Insurance brokers have been warned that non-compliant, highly flammable cladding appears to have been used in buildings around the country not just Victoria.

The Victorian Building Authority last week revealed that of the 170 buildings audited as part of the their investigation, which was prompted by the Docklands Lacrosse apartment fire of November 2014, 51% were found to be non-compliant.

Reports have since emerged that the cladding problem is not confined to Melbourne, and it’s expected there will be a large flow-on effect for the insurance industry.

Andrew Nock Valuers founder Andrew Nock says the problem has “mushroomed” ever since the first building emerged out of Melbourne.

“They’re finding more in other states now. So it’s only going to get worse before it gets better. I don’t know where it’s going to finish, or how anyone is going to stop it,” Nock says.

As such, brokers are being advised to exercise vigilance and seek out whether a building they’ve risk assessed contains the aluminium composite panels (ACP).

“Brokers have got to go back to the builder, seek the checklist of all goods used in the building construction of the actual building, and then make sure that none of that cladding from China was used on their buildings. It’s Australia wide now,” Nock says.

Tresscox Lawyers Partner Mark Sheller says the cladding problem is no doubt already on the radars of insurers.

“It will become more and more of a big deal for insurers.

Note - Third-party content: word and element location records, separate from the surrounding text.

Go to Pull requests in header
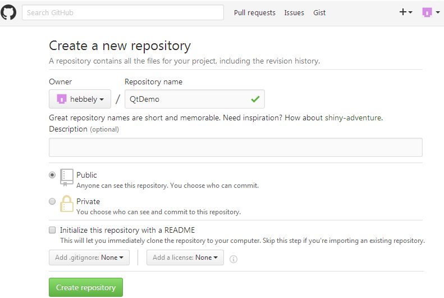Viewport: 444px width, 298px height. pyautogui.click(x=255, y=13)
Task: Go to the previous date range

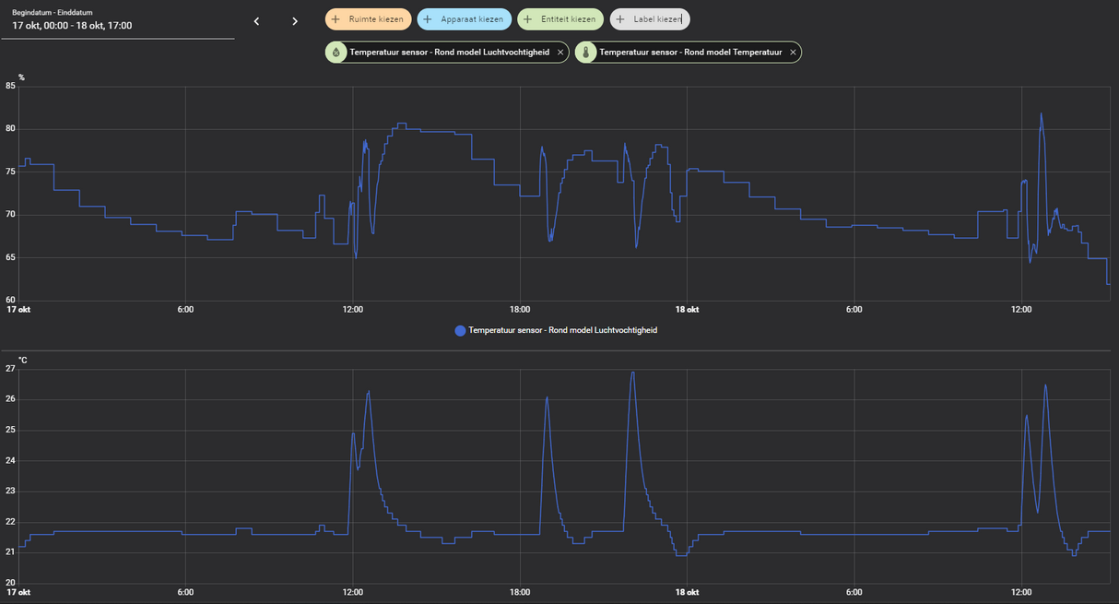Action: click(256, 21)
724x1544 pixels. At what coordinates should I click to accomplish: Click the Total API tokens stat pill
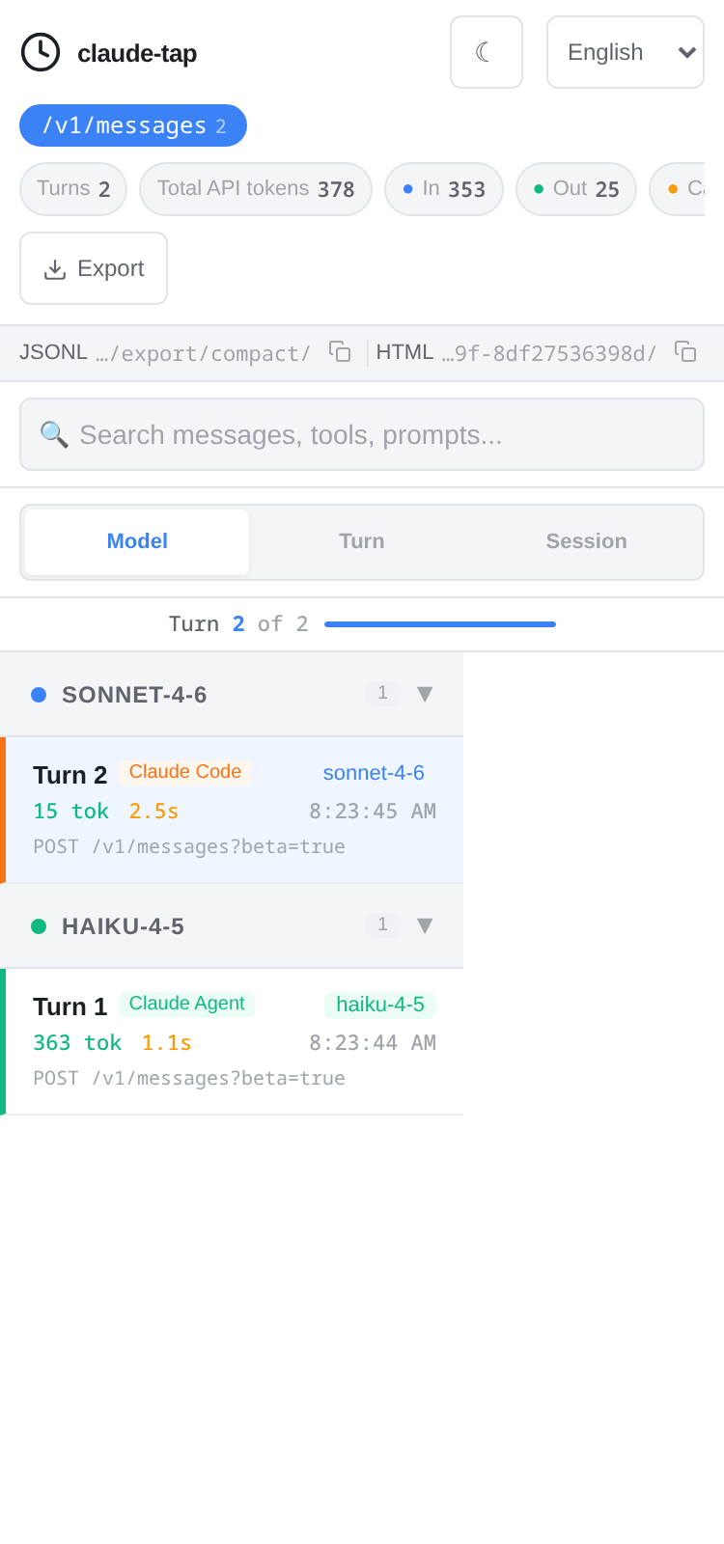point(256,189)
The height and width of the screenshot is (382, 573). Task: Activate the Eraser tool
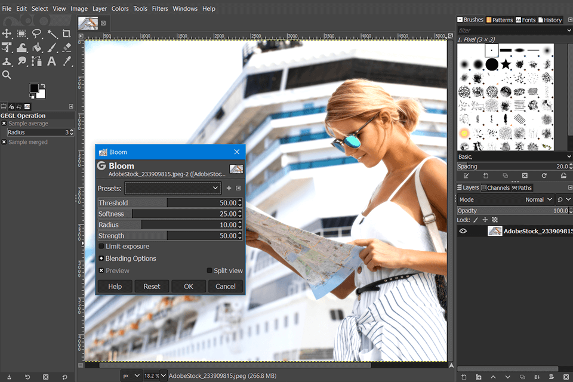coord(67,48)
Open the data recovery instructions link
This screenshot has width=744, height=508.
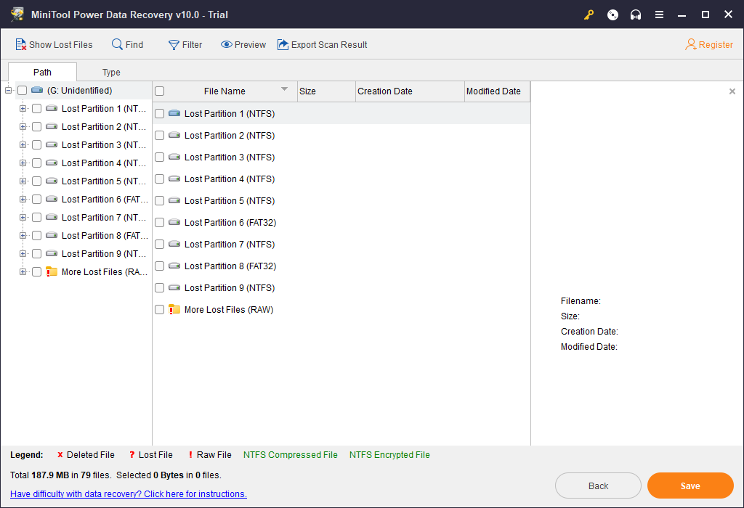pos(129,494)
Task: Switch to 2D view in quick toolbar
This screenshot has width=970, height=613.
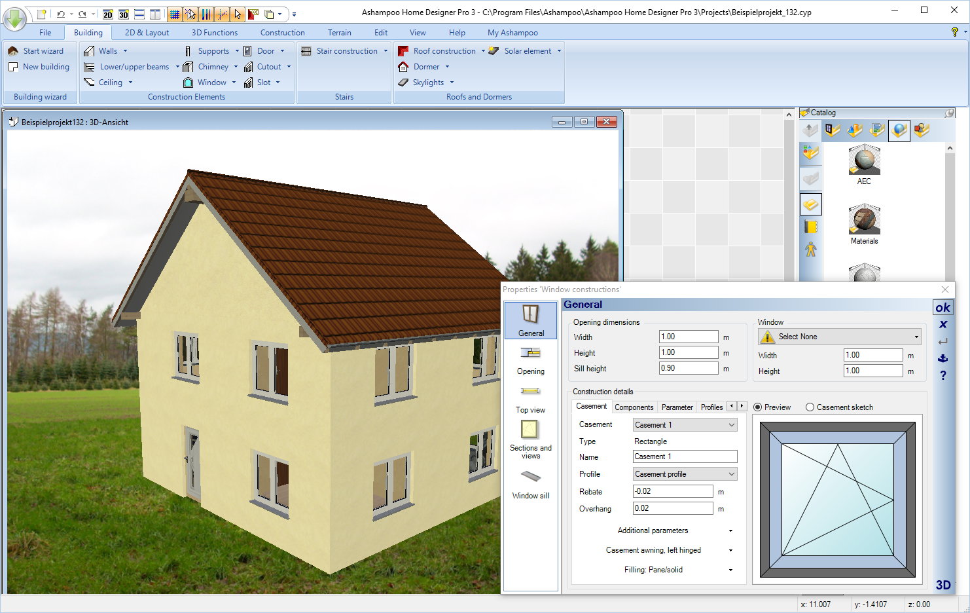Action: point(108,14)
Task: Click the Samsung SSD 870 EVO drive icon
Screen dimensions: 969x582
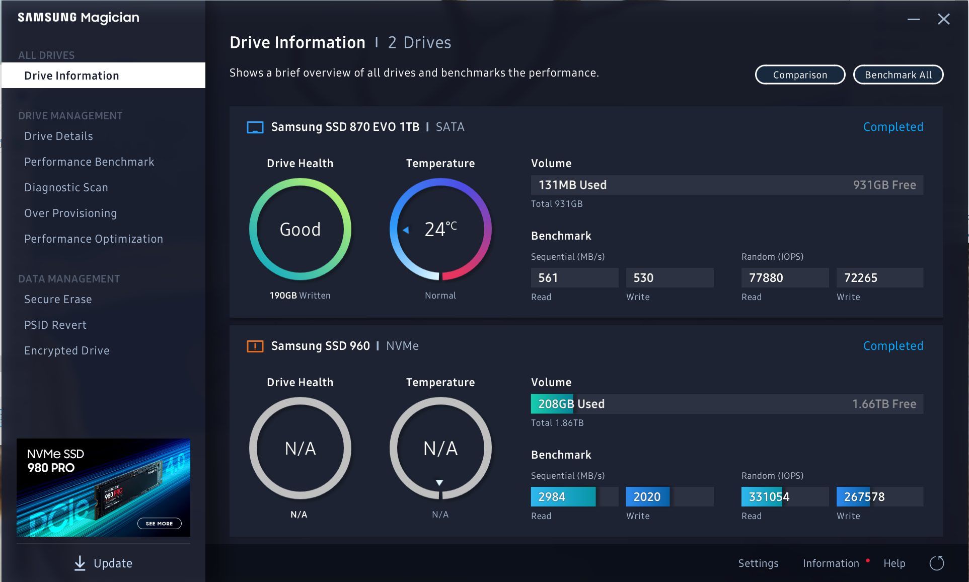Action: pos(255,127)
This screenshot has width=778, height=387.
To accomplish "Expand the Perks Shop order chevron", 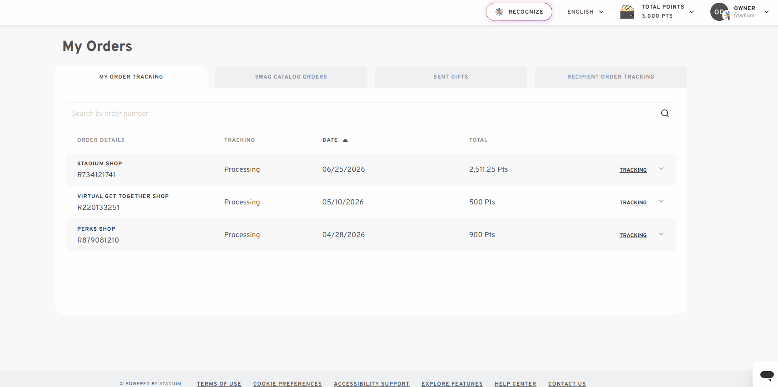I will (x=661, y=234).
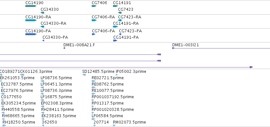
Task: Select the CG14190-RA transcript bar
Action: tap(31, 20)
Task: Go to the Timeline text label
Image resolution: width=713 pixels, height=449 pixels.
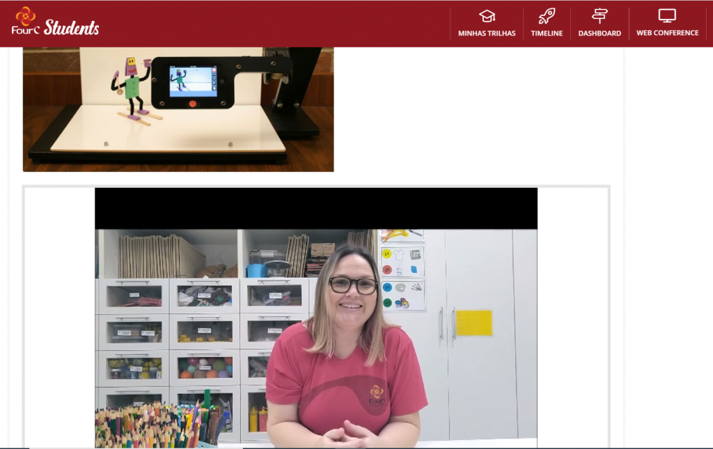Action: click(547, 33)
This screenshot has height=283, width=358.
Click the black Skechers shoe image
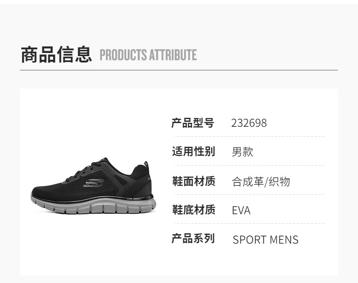(x=93, y=186)
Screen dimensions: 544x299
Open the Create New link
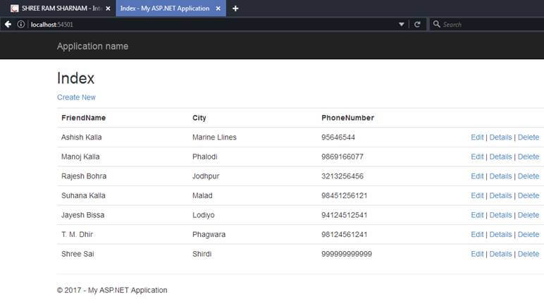tap(76, 97)
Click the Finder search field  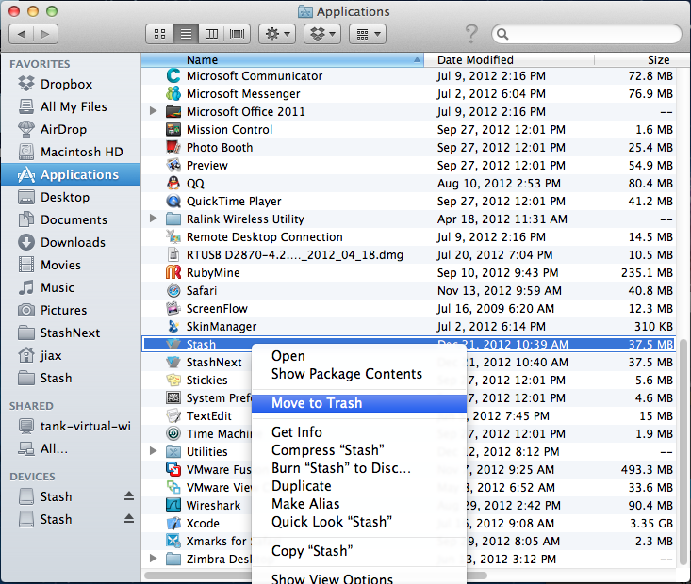click(584, 34)
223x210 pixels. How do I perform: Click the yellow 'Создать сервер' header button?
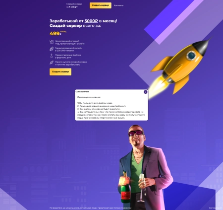(x=101, y=5)
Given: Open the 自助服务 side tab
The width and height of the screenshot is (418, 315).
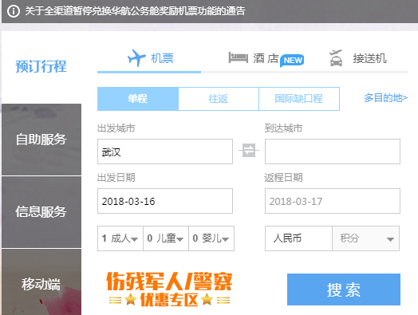Looking at the screenshot, I should (x=41, y=140).
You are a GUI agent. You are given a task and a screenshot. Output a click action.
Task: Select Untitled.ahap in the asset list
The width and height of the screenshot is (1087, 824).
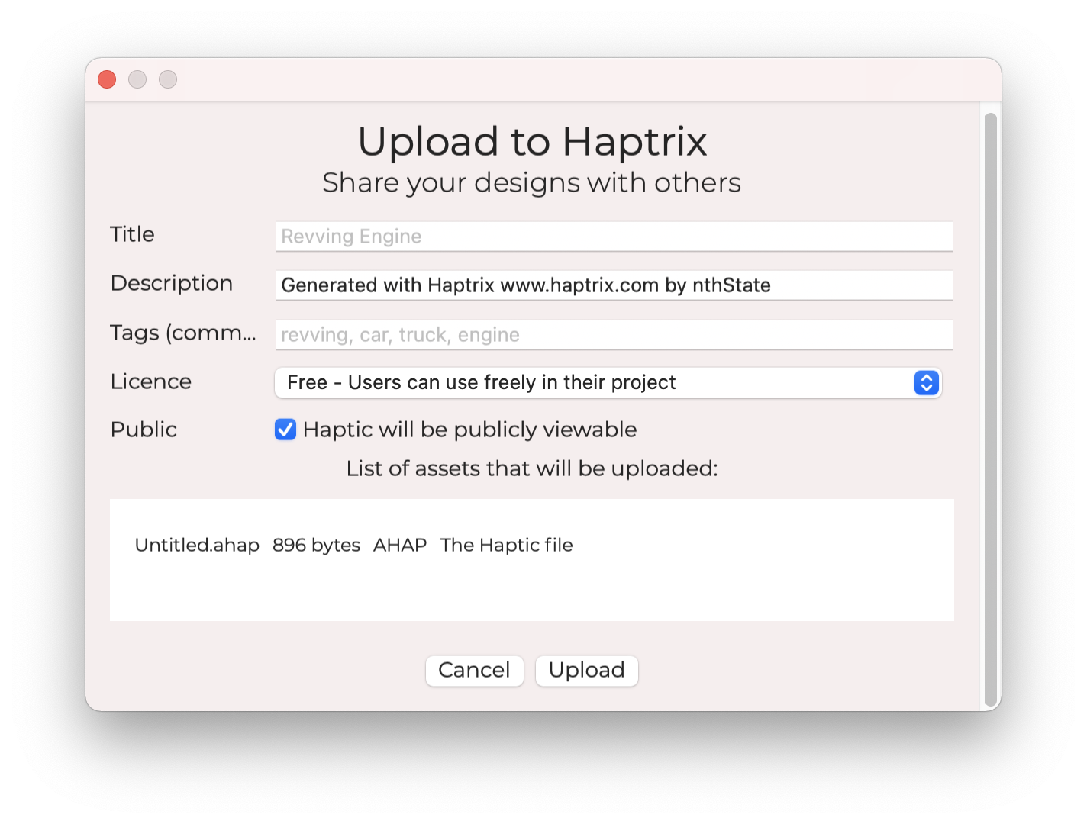pyautogui.click(x=197, y=546)
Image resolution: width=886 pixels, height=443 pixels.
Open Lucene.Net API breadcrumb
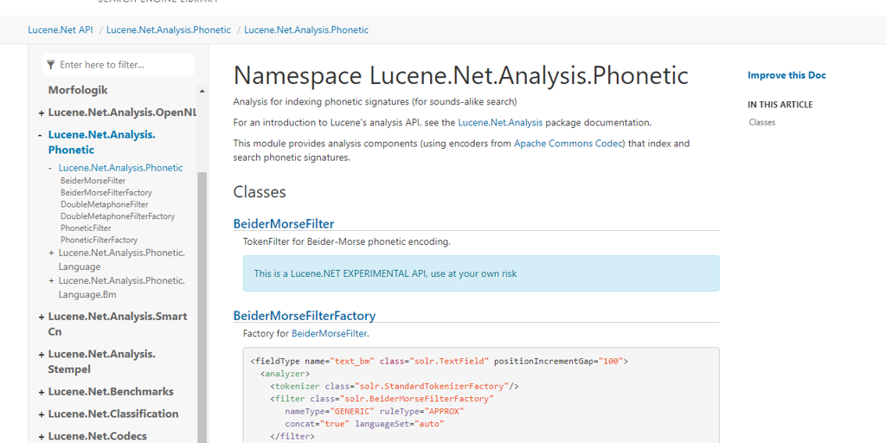click(60, 29)
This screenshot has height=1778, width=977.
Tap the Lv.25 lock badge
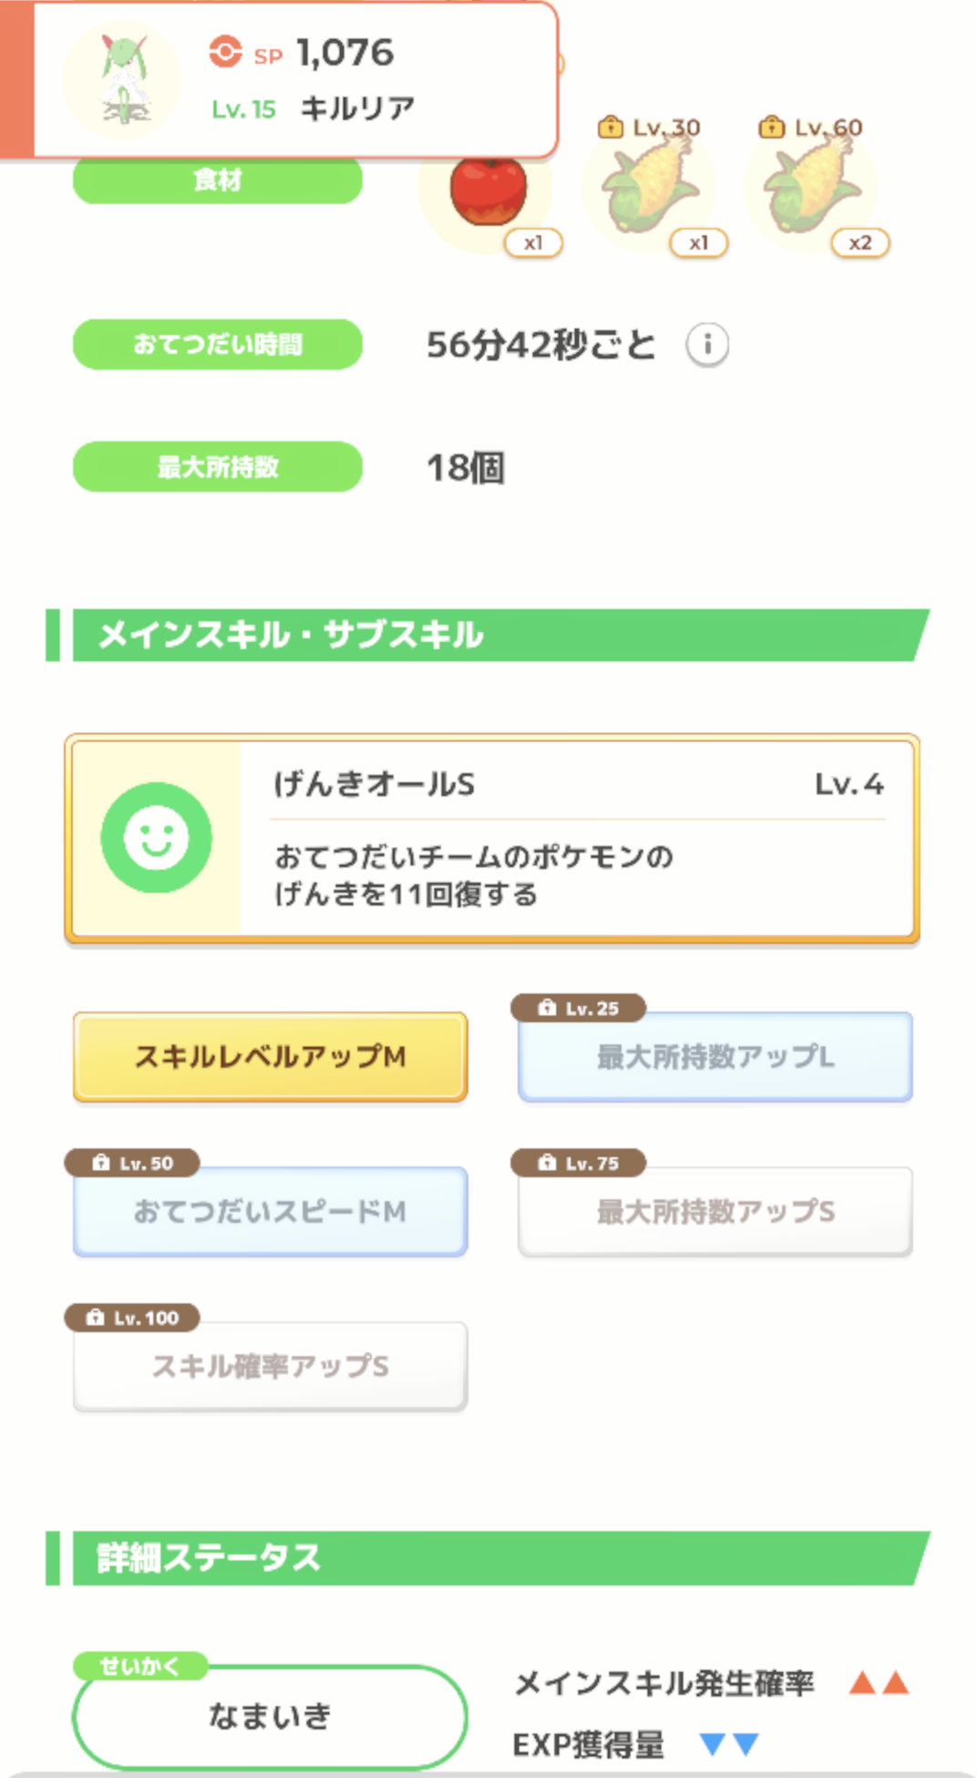coord(579,1008)
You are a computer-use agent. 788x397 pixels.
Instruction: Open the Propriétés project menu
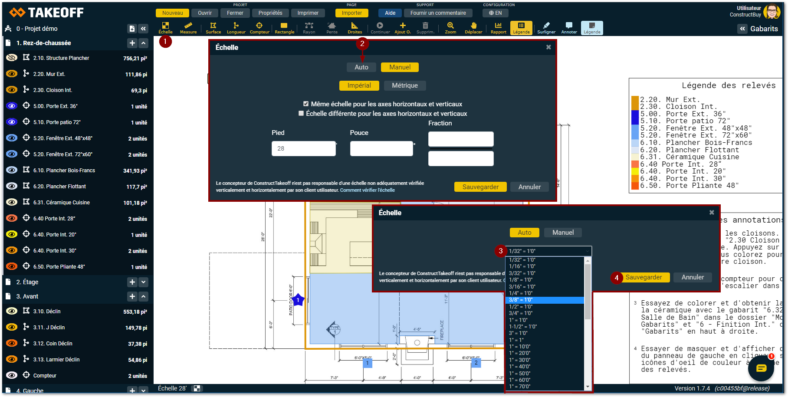tap(270, 13)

So there’s a couple of angles that brokers would have to concern themselves with,” Sheller says.

“Firstly is in terms of insurance placed on behalf of the owners of the buildings in questions. And then on behalf of professionals who might be involved in the construction of the building.

“Brokers have to be conscious of the fact that either the product used, or the installation or the product, may give rise to a particular risk that the insurer may need to know about.”

Sheller added that the key consideration was to ensure proper communication with insurers.

“While the insurer may impose conditions, or may even decline the particular risk, it’s better to deal with that issue before the policy is placed, rather than fudging it and then having to deal with an insurer that has taken on the risk, only to discover that there’s a particular issue that should have been disclosed,” Sheller says.

“The immediate consequence for [brokers] is if there is a breakdown in the policy’s operation, then their client will have some direct questions to the broker as to why the policy hasn’t been put in place, or why it’s not effective.”

Investigations into the November 2014 blaze found that the use of aluminium composite panels (ACP) on the buildings external walls contributed to the fast and dangerous spread of the fire.

Commonly used by builders as feature panels to provide a decorative finish on external walls, the use of ACP in the Melbourne Dockland’s apartment fire did not comply with the National Construction Code (NCC).

The Australian last week also reported up to 2500 high-rise buildings in Sydney could contain the same type of non-compliant cladding that has caused dozens of deaths overseas, according to a briefing note from the NSW Department of Planning and Environment.